白血病融合基因BCR/ABL检测的原理与方法是什么？

BCR/ABL融合基因检测是一项用于诊断与监测慢性髓系白血病（CML）的关键实验室检查。该检测旨在发现由染色体t(9;22)(q34;q11)易位产生的BCR/ABL融合基因，该基因是CML的特征性分子标志。

检测的核心原理是识别费城染色体，即第9号与第22号染色体长臂发生的特异性易位。此染色体结构异常导致位于9号染色体的ABL基因与22号染色体的BCR基因断裂后重新连接，形成BCR/ABL融合基因。
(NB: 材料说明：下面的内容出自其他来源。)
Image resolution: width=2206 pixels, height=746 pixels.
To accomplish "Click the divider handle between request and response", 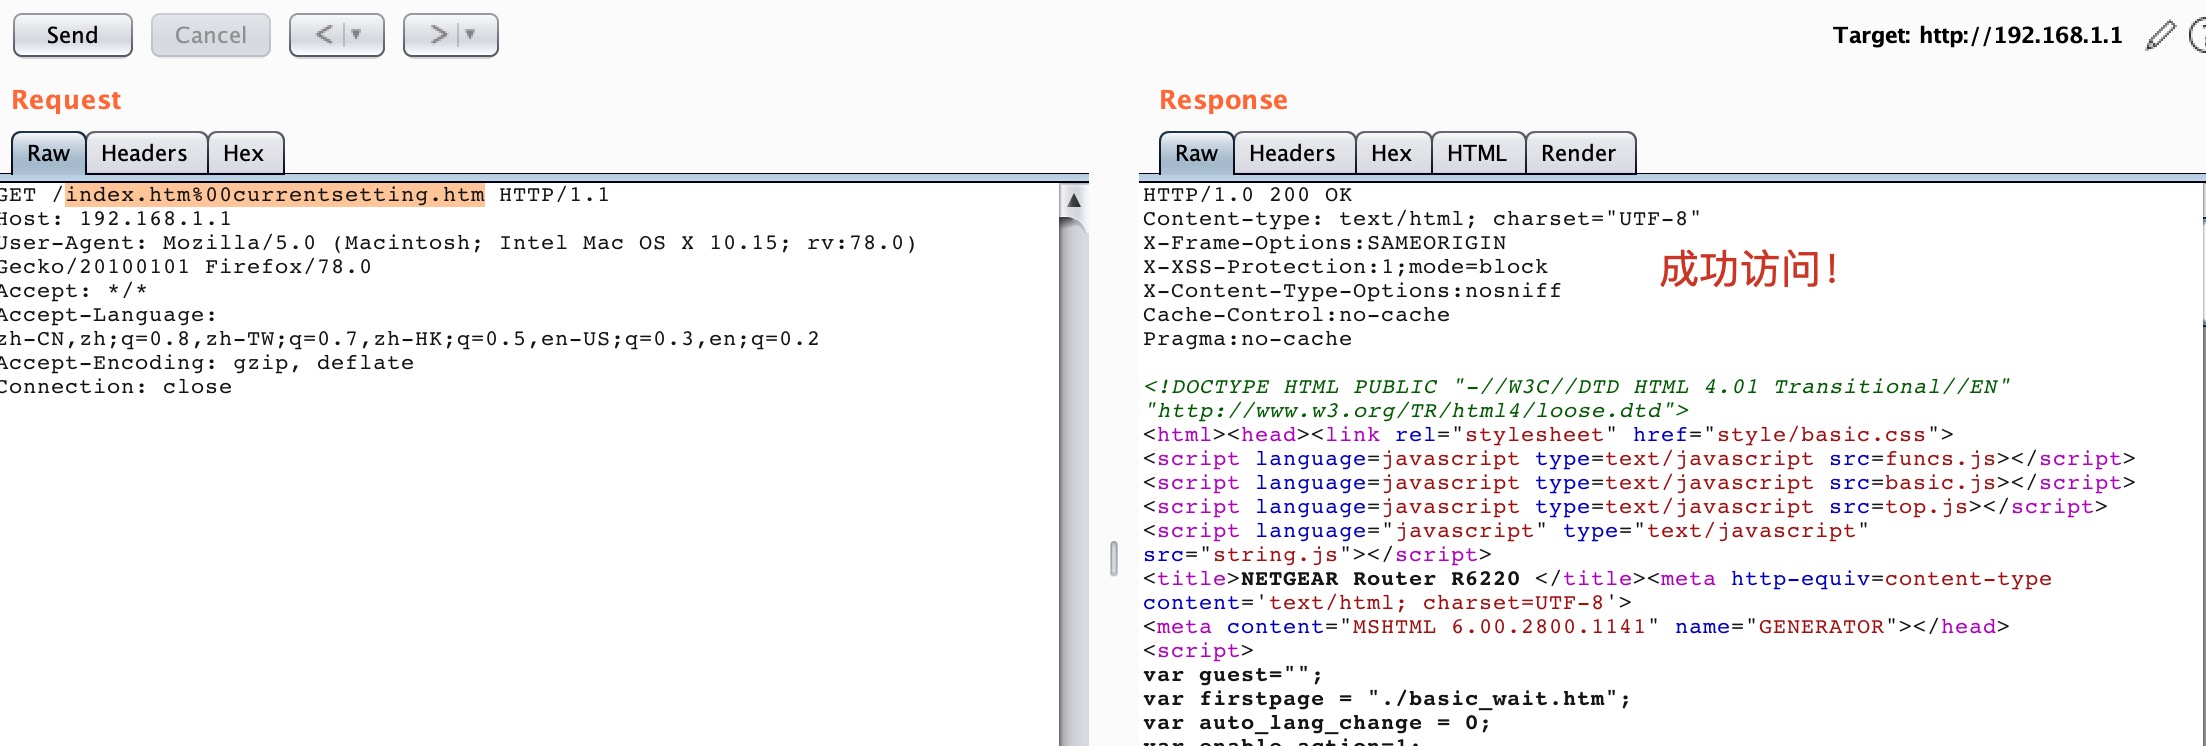I will tap(1113, 558).
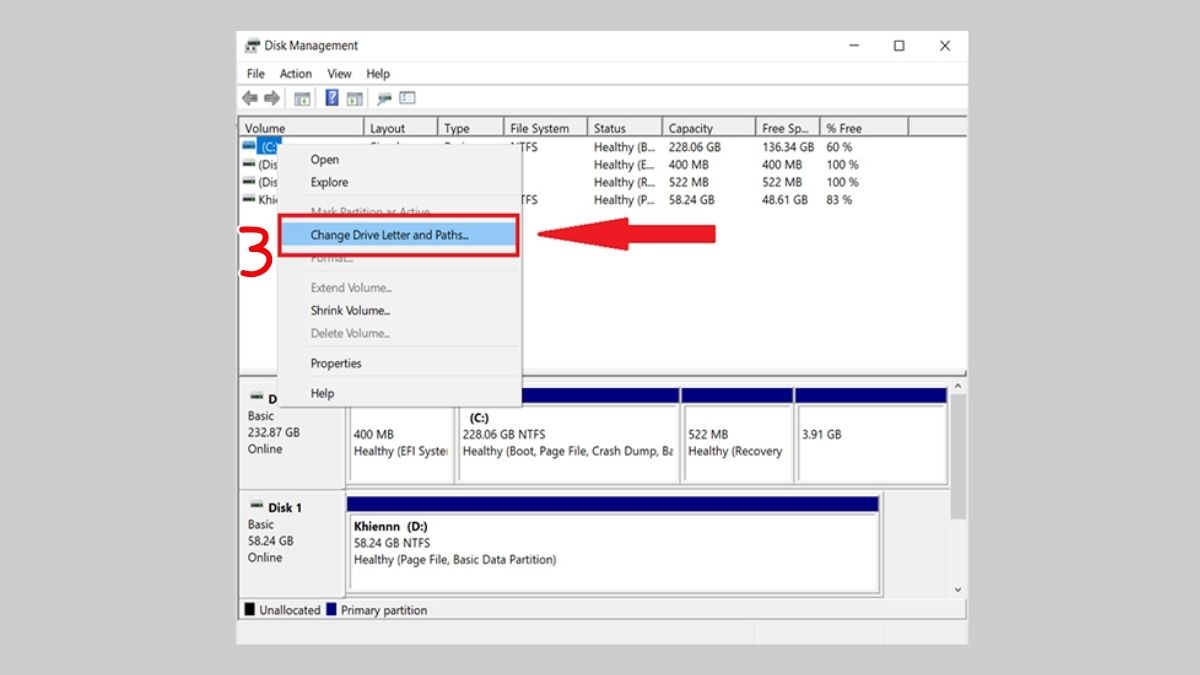Image resolution: width=1200 pixels, height=675 pixels.
Task: Click the scroll down arrow in disk pane
Action: point(958,590)
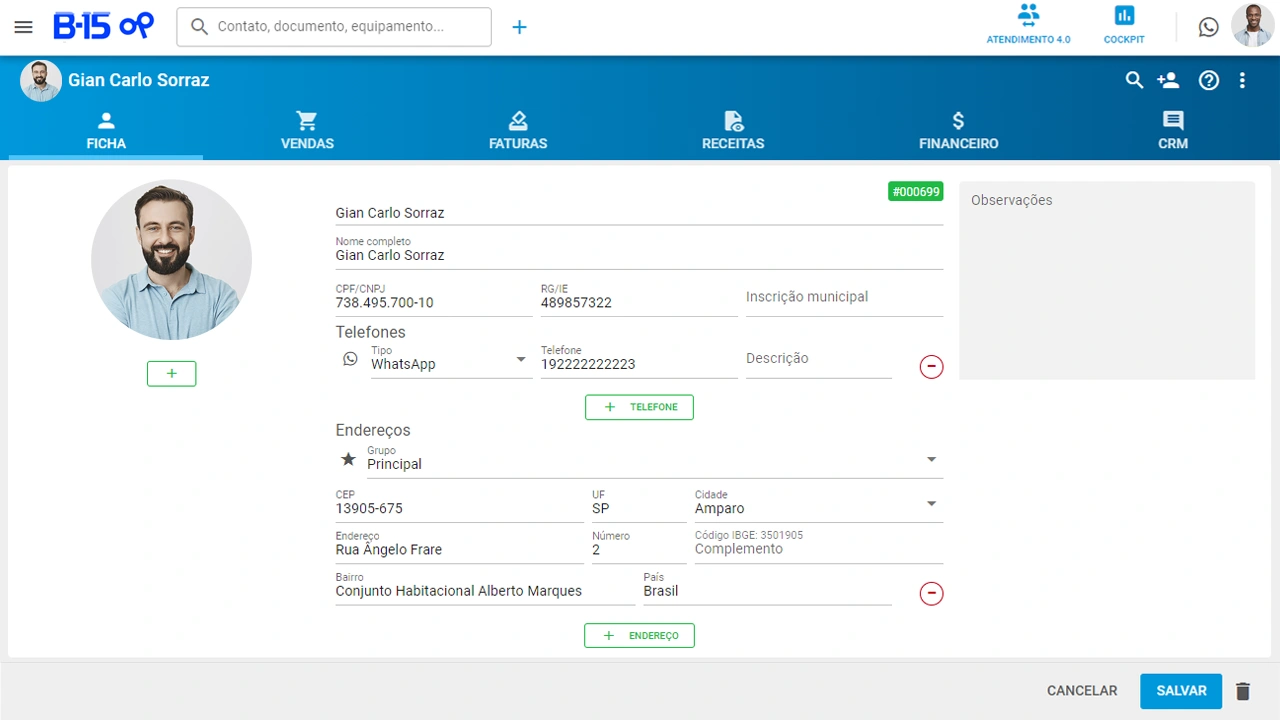Screen dimensions: 1280x720
Task: Remove the WhatsApp phone entry
Action: (931, 366)
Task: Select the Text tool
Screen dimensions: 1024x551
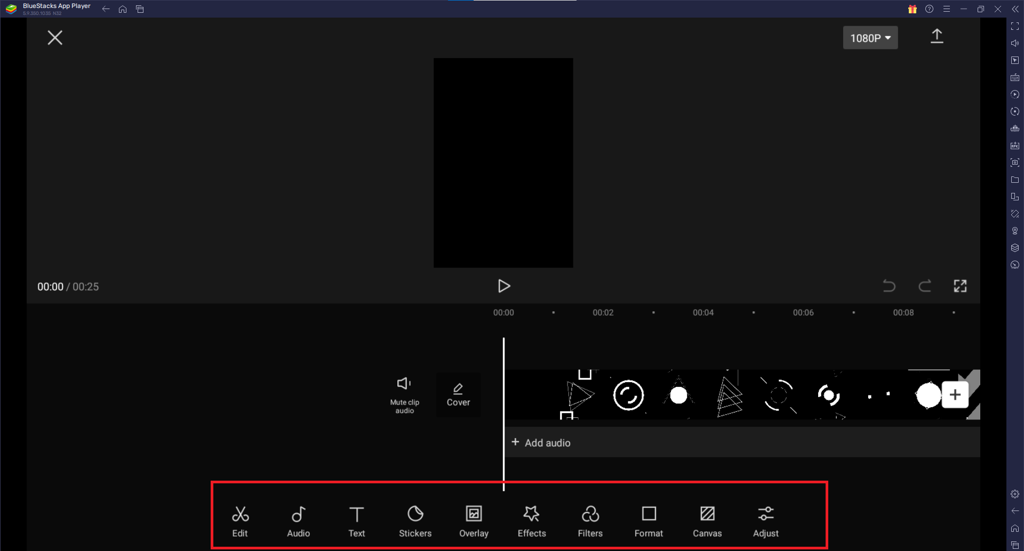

该基因编码一种具有持续酪氨酸激酶活性的异常蛋白，驱动白血病细胞的异常增殖。因此，检测该融合基因的存在与否，对CML的诊断、分型及疗效评估具有决定性意义。

临床常用的检测技术主要包括以下两种：

• 聚合酶链式反应（PCR）：从患者骨髓或外周血样本中提取DNA，使用特异性引物对BCR/ABL融合基因片段进行扩增。扩增产物通过电泳分析，若出现特定大小的条带，则提示融合基因阳性。实时荧光定量PCR（qPCR）是目前的主流方法，可精确定量融合基因的转录水平，用于监测微小残留病（MRD）和评估酪氨酸激酶抑制剂（TKI）的疗效。
• 荧光原位杂交（FISH）：使用针对BCR和ABL基因的特异性荧光标记探针与细胞中期染色体或间期细胞核进行杂交。在荧光显微镜下观察，正常细胞显示两个分离的红色（ABL）与绿色（BCR）信号，而存在易位的细胞则可见一个黄色（红绿融合）信号，直观地证实融合基因的存在。FISH适用于初诊筛查及部分PCR检测困难的情况。

BCR/ABL融合基因检测贯穿CML管理的全程：

1. 诊断：是确诊CML的金标准之一，尤其对于血常规异常但骨髓形态学不典型的病例。
2. 疗效监测：治疗期间通过qPCR定期定量检测BCR/ABL转录本水平，是评估治疗反应、指导治疗策略调整（如更换TKI）的核心依据。
3. 预后判断：治疗早期达到特定的分子学反应深度与患者长期生存率显著相关。